Fourteen Florida State University faculty members were honored by the Transformation Through Teaching program for their life-changing influence in their students’ lives, both in and outside of the classroom.
The awards were presented during a ceremony and dinner Tuesday, Nov. 28 at the President’s house.
“The faculty being honored tonight are not only teachers and researchers, they are mentors, role models and cheerleaders,” said President John Thrasher. “They really care about their students and have helped them discover hidden passions, pushed them to reach higher and encouraged them to dream bigger. It’s clear these professors have made an impact in the lives of their students that will last a lifetime.”
The Transformation Through Teaching program is an initiative established by FSU’s Spiritual Life Project, which seeks to foster integrative relationships that provide support for students in their lifelong search for meaning and self-realization.
The awards recognize faculty members whose contributions in the lives of their students go beyond conventional academic instruction. The following honorees were nominated by their students for their dedication to helping students find their authentic selves and pursue their dreams.
The 2017 Transformation Through Teaching Award winners are:
Christy Chatmon, Ph.D. student and instructor of information sciences, was nominated by Logan Saliga for going above and beyond while teaching students the art of computer coding.
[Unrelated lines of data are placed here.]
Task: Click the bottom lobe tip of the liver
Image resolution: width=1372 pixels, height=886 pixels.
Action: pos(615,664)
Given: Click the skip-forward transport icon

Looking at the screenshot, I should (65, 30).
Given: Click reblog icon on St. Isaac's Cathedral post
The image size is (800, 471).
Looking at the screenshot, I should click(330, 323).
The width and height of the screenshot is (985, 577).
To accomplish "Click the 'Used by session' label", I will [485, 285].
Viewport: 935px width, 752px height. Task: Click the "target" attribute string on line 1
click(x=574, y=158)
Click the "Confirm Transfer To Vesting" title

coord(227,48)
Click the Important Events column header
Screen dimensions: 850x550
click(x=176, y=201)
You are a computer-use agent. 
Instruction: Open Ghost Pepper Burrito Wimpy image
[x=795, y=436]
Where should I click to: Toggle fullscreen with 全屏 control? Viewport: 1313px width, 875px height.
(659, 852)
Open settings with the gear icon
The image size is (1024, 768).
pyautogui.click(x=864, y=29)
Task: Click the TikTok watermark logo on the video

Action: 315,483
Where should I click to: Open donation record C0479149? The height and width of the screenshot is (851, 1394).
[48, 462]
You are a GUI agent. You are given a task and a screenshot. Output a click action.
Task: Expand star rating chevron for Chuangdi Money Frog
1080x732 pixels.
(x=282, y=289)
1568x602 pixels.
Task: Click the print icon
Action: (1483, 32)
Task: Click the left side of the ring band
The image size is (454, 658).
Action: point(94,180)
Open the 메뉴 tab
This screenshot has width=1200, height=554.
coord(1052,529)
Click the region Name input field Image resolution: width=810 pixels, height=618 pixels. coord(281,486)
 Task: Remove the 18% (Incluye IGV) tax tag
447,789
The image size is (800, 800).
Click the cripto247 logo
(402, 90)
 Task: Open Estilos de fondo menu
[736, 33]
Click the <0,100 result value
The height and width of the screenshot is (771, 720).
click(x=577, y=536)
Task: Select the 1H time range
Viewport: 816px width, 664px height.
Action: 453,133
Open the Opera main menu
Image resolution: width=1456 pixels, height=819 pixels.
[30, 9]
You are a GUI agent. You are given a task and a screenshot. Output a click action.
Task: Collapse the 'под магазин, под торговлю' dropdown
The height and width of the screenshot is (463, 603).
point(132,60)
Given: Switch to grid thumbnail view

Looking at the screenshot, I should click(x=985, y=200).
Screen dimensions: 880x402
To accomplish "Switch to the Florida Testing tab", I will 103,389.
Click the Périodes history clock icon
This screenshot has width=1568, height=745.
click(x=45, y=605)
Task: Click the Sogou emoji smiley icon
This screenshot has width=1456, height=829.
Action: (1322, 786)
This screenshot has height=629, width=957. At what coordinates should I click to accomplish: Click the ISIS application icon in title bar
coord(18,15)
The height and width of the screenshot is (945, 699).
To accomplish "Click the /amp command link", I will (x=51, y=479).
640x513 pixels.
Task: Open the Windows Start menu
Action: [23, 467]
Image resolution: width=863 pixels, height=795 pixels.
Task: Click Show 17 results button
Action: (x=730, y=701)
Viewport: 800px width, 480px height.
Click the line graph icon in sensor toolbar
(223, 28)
“For someone who doesn’t even know where to begin, coding can be very intimidating. Ms. Chatmon says that there are ‘no coders left behind,’ and stays true to it. She stays after class to draw images, explain theories and brings in every opportunity she can to give her students the chance to be immersed in the field. This is my second semester in one of her classes, and her passion for teaching the subject shines brighter than our laptop screens!” — Logan Saliga
John Felkner, assistant professor of urban and regional planning, was nominated by Long Chen and Alexandra Duprey for encouraging and mentoring students through all facets of life.
“In many ways, I strive to have the kind of academic and professional success that Dr. Felkner has. He has shown me that I can reach this success in my life through many possible avenues. Dr. Felkner encourages all of us to use him as a resource, to meet with him to talk about our career goals, and he even required that we schedule one-on-one appointments with him throughout the year. He always gave advice from his own experiences as a young adult, which inspired a few of my own choices as I navigate this weird period between college and career. His advice was always specific to me, to the courses I was taking and to the outcomes I wanted. However, some of our greatest conversations were about family, sports, traveling or just life in general. In these conversations, he was authentic in his honesty, his constructive criticism and in his encouragement.” — Alexandra Duprey
Craig Filar, associate dean of Undergraduate Studies and director of the Office of National Fellowships, was nominated by Qaree Dreher for providing guidance to students and dispelling their doubts about what they can accomplish.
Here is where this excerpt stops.